API Gateways in Kubernetes: A Quick Glimpse
Think of your Kubernetes cluster as a busy city. Microservices are like the traffic moving through it. To avoid chaos and ensure everything runs smoothly, you need something to control and guide the flow. That's where an API Gateway comes in. It acts like the city's main traffic controller, managing where each request goes, ensuring security, balancing the load, and keeping the system organized.
So far, Kubernetes relied on the Ingress API for its API Gateway purposes. Ingress manages basic HTTP routing and TLS certificate management, but basic Ingress struggles with modern workloads which require WebSockets, gRPC, or the ability to run multi-tenant workloads. Here comes the Kubernetes Gateway API, the next generation traffic manager where you can use modular and role-oriented and multi-protocol ready records.
Why Gateway API Matters
Gateway API adds Custom resources like GatewayClass, Gateway, and HTTPRoute and addresses the topics of TCP, UDP, HTTP, traffic splitting, header rewrites as well as mTLS. This API also solved the problem of cluster operators who manage infrastructure while permitting developers to control routing, a touchy domain for both without inflicting any damage.
Envision a game platform. Everything seamlessly managed via Gateway API. UDP for multiplayer access, mTLS for service security, and others.
Ecosystem Buzz
From theory to reality since its v1.0 GA release in 2023, Gateway API has evolved a great deal. Developers on Twitter say it is "Kubernetes networking done right". Ingress is not dying, but the Gateway API is the future.
Kong Gateway Overview
Kong Gateway is an open-source API solution that is flexible, secure, and scalable which helps ease the development of APIs and microservices. In addition, it supports modern application architectures like microservices and Kubernetes environments since it provides a cloud-native reverse proxy that efficiently manages, configures, and routes API traffic.

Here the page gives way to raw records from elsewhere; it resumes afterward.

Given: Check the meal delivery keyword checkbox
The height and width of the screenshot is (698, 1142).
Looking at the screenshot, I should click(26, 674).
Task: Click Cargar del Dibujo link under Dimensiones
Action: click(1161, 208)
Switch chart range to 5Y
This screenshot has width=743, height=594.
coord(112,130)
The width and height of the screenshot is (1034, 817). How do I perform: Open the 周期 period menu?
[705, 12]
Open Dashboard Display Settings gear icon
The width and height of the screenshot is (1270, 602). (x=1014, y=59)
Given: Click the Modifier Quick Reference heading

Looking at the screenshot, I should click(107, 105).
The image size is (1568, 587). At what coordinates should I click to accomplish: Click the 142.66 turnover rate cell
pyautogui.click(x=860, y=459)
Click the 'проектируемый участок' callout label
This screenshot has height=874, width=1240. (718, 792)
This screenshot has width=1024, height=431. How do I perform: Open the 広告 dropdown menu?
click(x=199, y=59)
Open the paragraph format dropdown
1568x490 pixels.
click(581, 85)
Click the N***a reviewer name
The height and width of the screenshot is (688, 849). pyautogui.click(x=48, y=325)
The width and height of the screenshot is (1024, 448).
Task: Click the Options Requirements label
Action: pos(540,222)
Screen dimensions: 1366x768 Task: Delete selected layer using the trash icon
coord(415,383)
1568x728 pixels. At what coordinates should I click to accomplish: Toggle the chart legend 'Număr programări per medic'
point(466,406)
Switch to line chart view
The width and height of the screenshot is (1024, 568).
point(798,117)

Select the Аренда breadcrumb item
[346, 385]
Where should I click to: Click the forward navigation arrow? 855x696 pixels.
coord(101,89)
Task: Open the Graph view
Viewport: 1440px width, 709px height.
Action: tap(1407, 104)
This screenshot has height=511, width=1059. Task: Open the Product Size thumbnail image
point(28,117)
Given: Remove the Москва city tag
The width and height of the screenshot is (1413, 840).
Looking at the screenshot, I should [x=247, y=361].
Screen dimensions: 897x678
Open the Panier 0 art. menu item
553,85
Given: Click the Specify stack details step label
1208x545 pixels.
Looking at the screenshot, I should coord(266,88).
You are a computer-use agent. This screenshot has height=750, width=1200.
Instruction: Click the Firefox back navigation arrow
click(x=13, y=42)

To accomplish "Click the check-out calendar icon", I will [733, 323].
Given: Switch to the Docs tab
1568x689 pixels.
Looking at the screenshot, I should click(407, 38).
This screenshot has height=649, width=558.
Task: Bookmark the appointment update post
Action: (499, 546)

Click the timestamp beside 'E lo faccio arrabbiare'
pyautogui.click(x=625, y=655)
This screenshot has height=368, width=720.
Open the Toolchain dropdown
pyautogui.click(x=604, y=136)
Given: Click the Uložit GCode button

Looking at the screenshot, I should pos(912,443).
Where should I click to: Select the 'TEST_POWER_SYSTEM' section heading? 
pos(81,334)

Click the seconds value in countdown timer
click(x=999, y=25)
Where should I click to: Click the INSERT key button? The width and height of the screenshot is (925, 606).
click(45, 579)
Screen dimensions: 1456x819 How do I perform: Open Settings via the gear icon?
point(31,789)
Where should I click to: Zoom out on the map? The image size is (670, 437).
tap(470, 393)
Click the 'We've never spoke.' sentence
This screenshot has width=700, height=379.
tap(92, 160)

Brief History and Adoption Reasons
Kong Gateway grew and gained popularity when it started as an open-source project as a result of its outstanding performance, extensibility, community support, and a rich ecosystem of over a thousand plugins. On top of that, Kong Gateway is built on reliable technologies such as NGINX, and supports declarative configuration.
Organizations adopted Kong because it offers:
- Higher reliability and scalability with the ability to handle traffic of twenty times that of Netflix worldwide.
- Strong security features including OAuth 2.0 and OpenID Connect support, mutual TLS, and integration with third-party secrets managers.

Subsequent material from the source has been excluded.